In 2002 Osborne released American Normal: The Hidden World of Asperger Syndrome, which deals with a range of ideas and issues pertaining to Asperger Syndrome (AS). First identified by Viennese pediatrician Hans Asperger in 1944, this syndrome is similar to autism. Whereas most autistic people have difficulty blending into society, though, people with AS are able to function normally. Many are simply considered eccentric despite their often obsessive habits and sometimes astounding abilities in math and memory.

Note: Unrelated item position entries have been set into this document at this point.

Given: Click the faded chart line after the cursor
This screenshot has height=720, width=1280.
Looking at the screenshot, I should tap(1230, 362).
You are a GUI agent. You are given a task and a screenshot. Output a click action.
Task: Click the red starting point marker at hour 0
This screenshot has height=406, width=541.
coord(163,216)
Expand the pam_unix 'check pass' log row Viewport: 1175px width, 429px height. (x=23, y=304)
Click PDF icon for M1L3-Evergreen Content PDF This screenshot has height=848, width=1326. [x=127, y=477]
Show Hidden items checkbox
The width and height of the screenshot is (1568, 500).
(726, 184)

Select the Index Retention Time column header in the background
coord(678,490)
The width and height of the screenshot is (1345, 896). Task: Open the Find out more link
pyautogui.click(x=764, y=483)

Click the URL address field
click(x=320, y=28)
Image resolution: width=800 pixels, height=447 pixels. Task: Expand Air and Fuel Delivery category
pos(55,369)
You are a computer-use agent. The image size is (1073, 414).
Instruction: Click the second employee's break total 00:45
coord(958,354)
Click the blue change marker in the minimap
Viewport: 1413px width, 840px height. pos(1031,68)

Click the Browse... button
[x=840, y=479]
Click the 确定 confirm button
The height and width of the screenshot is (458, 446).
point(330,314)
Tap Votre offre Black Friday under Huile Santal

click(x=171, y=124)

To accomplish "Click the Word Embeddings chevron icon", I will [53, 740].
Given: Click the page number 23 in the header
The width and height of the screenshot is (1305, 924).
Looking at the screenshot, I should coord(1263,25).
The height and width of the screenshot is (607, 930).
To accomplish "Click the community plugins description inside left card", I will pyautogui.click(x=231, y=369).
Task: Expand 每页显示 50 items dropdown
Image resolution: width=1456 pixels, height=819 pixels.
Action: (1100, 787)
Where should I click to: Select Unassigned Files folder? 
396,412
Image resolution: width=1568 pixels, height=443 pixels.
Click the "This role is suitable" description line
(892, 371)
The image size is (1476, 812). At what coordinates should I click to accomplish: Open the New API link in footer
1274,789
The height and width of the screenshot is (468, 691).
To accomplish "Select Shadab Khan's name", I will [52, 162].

Osborne dissects this psychiatric puzzle in American Normal through interviews with people with AS and insights into historical figures, from Thomas Jefferson to Temple Grandin, who might have been diagnosed with the syndrome if they were alive today. Writing for the Library Journal, Corey Seeman felt that the book "falters on many counts," but has an "admirable goal" in trying to understand AS.
Osborne's next nonfiction offering, The Accidental Connoisseur: An Irreverent Journey through the Wine World, looks at the little-known aspects of the business of wine-making. He tours Europe and California, documenting his meetings with winemakers both large and small and giving readers insights into how wine is made and marketed. Mark Knoblauch, writing in Booklist, remarked that Osborne's text is "lighthearted yet deeply informed" and the personalities Osborne captures are "more indelible than zinfandel spilled on white damask." Osborne has continued his explorations of the modern world with his 2006 release, The Naked Tourist: In Search of Adventure and Beauty in the Age of the Airport Mall.
BIOGRAPHICAL AND CRITICAL SOURCES:
Contemporary Literary Criticism, Yearbook 1987, Thomson Gale (Detroit, MI), 1988.
Osborne, Lawrence, The Poisoned Embrace: A Brief History of Sexual Pessimism, Pantheon (New York, NY), 1993.
Booklist, February 15, 2004, Mark Knoblauch, review of The Accidental Connoisseur: An Irreverent Journey through the Wine World, p. 1013.
Library Journal, June 15, 1987, Shelley Cox, review of Ania Malina, p. 86; October 15, 2002, Corey Seeman, review of American Normal: The Hidden World of Asperger Syndrome, p. 88.
Los Angeles Times Book Review, September 20, 1987, Merle Rubin, review of Ania Malina, p. 8.
Nation, June 14, 2004, Matthew DeBord, review of The Accidental Connoisseur, p. 57.
New York Times Book Review, October 18, 1987, Allen Josephs, review of Ania Malina, p. 52.
Publishers Weekly, May 15, 1987, review of Ania Malina, p. 267; August 30, 1993, review of The Poisoned Embrace: A Brief History of Sexual Pessimism, p. 85; January 26, 2004, review of The Accidental Connoisseur, p. 241.
Science News, November 23, 2002, review of American Normal, p. 335.